The growing complexity and availability of powerful classification models and algorithms has been accompanied by a steady development of techniques on how to successfully incorporate several predictive models in one overarching classifier (Rokach 2010). One such ensemble method is stacking, which as proposed by Wolpert (1992), is meant to reduce the generalization error rate of singular classifiers by establishing a second layer of classification. At this layer, an instance’s features are simply each of the singular classifiers’ (henceforth referred to as the first level classifiers) prediction on the original data instance.

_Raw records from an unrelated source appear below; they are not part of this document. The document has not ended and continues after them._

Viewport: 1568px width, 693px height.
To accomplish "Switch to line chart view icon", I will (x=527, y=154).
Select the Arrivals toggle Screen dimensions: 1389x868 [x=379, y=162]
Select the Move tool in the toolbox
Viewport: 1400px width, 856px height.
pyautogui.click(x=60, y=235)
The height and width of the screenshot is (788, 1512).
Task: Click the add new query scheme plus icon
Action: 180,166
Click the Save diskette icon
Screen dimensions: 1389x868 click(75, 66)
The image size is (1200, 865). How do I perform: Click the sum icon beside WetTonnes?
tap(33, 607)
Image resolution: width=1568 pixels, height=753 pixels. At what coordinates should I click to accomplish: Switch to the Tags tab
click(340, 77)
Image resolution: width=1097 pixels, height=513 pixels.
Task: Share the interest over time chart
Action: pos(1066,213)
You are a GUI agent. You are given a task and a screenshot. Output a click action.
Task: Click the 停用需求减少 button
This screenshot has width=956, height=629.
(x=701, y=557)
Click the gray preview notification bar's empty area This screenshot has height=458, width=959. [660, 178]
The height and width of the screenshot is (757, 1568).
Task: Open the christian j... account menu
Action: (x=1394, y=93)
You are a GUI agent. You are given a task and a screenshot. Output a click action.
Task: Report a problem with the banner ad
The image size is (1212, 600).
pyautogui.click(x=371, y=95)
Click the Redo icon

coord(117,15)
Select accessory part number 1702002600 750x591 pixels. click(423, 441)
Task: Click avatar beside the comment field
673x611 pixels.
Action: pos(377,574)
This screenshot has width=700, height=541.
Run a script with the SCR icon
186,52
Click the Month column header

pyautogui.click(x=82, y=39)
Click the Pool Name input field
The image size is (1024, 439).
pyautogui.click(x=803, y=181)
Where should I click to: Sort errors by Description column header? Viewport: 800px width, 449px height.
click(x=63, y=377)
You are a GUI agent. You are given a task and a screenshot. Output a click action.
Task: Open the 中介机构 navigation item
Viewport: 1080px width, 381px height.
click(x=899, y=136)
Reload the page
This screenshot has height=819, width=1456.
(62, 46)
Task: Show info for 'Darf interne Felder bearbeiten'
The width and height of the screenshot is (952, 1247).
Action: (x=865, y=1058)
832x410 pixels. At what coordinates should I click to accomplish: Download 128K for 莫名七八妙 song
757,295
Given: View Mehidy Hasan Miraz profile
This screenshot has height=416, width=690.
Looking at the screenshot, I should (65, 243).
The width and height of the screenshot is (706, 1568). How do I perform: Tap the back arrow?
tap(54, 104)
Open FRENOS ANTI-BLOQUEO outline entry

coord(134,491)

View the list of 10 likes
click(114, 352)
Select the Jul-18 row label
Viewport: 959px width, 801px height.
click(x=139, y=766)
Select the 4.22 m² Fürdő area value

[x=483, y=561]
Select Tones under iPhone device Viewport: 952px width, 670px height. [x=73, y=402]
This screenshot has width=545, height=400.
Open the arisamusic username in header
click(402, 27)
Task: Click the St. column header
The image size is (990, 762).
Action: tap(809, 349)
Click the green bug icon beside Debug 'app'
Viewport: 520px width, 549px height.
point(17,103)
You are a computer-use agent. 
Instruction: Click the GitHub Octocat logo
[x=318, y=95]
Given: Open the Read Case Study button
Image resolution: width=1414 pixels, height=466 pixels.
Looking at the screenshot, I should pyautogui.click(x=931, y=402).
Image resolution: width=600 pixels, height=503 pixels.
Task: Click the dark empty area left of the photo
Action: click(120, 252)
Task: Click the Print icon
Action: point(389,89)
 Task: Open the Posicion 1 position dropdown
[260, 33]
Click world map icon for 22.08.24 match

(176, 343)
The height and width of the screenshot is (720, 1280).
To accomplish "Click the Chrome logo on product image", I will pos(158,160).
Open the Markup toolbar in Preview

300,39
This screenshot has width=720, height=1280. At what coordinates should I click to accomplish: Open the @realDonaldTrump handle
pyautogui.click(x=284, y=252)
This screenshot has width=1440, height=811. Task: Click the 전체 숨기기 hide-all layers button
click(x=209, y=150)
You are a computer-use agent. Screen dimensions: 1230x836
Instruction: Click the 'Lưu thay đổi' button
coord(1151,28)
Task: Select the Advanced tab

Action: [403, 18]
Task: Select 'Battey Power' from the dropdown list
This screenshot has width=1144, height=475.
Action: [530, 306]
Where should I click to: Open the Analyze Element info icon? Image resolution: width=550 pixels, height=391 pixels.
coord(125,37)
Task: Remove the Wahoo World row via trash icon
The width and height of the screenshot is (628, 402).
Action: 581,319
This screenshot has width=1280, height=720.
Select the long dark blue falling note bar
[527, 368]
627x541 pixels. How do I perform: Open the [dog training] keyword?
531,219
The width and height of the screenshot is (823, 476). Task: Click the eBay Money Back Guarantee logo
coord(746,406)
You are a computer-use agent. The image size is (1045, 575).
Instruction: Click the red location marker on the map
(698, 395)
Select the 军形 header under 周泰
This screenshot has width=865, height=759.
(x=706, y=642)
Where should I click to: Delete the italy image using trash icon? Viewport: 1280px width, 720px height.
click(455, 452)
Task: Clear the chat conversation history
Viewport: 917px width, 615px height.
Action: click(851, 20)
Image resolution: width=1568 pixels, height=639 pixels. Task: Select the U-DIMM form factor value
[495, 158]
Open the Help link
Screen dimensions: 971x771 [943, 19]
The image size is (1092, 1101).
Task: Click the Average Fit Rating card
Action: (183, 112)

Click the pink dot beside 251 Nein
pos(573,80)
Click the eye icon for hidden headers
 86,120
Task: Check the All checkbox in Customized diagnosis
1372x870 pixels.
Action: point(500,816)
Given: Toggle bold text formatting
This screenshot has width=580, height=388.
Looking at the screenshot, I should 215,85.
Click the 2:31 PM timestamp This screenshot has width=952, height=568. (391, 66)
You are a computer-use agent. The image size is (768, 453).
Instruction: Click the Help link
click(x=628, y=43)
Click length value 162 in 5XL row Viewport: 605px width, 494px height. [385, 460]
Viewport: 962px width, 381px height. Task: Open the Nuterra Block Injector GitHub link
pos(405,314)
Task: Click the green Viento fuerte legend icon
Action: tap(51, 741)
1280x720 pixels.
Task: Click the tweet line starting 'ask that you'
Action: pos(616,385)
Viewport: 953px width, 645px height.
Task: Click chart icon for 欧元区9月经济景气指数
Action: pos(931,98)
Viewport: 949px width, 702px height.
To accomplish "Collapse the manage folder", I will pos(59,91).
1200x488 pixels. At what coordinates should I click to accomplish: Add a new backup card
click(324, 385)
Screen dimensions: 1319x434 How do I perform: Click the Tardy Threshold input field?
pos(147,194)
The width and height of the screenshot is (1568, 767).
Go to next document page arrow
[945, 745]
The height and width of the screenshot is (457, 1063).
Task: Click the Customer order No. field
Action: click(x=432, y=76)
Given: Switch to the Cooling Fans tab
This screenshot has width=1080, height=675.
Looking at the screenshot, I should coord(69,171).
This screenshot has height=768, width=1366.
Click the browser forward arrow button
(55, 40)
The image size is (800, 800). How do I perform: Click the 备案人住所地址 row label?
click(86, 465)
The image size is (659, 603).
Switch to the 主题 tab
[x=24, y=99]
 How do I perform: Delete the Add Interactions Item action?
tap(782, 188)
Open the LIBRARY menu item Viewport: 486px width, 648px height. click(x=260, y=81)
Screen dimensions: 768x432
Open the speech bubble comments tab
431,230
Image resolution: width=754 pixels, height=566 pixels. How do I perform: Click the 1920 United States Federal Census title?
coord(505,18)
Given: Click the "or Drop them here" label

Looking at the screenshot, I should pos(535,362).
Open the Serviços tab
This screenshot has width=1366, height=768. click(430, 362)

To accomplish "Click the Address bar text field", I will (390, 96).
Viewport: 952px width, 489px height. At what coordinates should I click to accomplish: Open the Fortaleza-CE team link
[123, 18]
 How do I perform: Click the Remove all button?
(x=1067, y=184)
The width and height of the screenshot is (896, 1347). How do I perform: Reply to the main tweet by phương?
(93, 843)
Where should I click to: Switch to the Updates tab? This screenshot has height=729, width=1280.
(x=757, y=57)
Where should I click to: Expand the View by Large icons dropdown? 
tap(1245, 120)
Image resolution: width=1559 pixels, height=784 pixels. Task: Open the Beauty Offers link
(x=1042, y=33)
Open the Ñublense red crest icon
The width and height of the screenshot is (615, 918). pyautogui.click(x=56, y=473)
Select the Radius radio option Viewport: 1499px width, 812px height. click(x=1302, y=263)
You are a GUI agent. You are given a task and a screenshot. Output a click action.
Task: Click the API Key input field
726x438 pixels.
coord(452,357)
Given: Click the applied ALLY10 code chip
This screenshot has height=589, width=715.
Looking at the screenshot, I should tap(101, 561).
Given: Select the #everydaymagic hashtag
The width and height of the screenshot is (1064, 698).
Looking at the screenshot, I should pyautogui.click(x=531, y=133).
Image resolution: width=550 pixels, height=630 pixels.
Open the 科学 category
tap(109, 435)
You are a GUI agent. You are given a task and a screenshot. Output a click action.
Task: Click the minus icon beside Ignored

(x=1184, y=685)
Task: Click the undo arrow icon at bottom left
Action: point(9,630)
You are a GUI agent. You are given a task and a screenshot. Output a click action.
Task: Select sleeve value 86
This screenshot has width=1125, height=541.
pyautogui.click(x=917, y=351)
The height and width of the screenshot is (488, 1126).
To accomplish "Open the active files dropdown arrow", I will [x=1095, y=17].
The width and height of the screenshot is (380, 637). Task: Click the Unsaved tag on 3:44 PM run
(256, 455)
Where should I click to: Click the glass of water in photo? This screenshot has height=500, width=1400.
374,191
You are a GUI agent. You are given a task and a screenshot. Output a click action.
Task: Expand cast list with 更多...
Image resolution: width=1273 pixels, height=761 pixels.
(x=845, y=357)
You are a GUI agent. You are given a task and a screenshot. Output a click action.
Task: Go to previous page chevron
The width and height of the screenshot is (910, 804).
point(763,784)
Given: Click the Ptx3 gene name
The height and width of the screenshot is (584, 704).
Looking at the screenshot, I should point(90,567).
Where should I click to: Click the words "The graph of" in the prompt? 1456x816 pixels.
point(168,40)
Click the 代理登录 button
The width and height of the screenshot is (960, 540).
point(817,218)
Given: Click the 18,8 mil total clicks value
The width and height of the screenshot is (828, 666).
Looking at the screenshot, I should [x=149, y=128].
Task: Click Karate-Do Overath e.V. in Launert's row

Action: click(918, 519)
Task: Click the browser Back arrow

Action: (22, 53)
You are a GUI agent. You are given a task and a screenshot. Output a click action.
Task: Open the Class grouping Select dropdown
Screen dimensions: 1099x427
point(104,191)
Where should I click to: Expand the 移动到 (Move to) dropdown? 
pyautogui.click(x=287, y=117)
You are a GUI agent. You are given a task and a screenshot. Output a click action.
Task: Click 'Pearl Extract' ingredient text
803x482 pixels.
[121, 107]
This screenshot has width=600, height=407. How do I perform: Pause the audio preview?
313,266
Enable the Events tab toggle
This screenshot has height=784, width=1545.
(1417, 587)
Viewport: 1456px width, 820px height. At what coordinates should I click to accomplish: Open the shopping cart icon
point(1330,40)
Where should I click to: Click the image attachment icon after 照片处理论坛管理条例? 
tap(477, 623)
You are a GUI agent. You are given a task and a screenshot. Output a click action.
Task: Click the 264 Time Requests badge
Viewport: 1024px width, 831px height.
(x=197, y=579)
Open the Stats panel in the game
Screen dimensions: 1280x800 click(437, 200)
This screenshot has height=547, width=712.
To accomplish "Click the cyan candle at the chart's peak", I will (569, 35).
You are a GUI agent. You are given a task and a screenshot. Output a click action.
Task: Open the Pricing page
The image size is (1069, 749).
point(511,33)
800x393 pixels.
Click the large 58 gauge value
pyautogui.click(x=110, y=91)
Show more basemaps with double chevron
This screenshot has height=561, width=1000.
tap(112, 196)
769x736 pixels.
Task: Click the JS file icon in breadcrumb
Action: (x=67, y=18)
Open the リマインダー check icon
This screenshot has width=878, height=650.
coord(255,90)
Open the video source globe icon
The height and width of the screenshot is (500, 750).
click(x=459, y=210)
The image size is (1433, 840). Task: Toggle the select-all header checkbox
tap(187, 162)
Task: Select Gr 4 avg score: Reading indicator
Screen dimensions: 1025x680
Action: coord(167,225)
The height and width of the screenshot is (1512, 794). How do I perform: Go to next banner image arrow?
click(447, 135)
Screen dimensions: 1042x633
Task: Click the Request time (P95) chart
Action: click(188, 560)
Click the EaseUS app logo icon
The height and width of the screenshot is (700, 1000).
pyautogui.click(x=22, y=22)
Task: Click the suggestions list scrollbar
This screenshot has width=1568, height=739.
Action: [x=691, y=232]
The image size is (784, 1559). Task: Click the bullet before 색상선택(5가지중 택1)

This allows a potentially strong classifier, aptly termed as a blender or meta-learner, to model each of the individual classifier’s biases on the training data (Wolpert 1992). Thus, provided that the first level classifiers are diverse enough, either in data input and/or architecture, the stacked classifier develops the potential to be a stronger generalizer than any individual model (Seni & Elder 2010).

In this paper, we apply ML techniques to develop a classifier capable of discriminating between Jupiter hosts and comparison stars solely based on the spectral data collected from the planetary system’s host star. The focus was placed on gas giant exoplanets due to the higher overall confidence in the significance of stellar chemistry affecting gas-giant formation. Furthermore, with current technological capabilities, gas giant detection has lower margins of error and higher chances for detection. Thus, any labelling of such a data set of stellar hosts and non-hosts can be done with greater confidence.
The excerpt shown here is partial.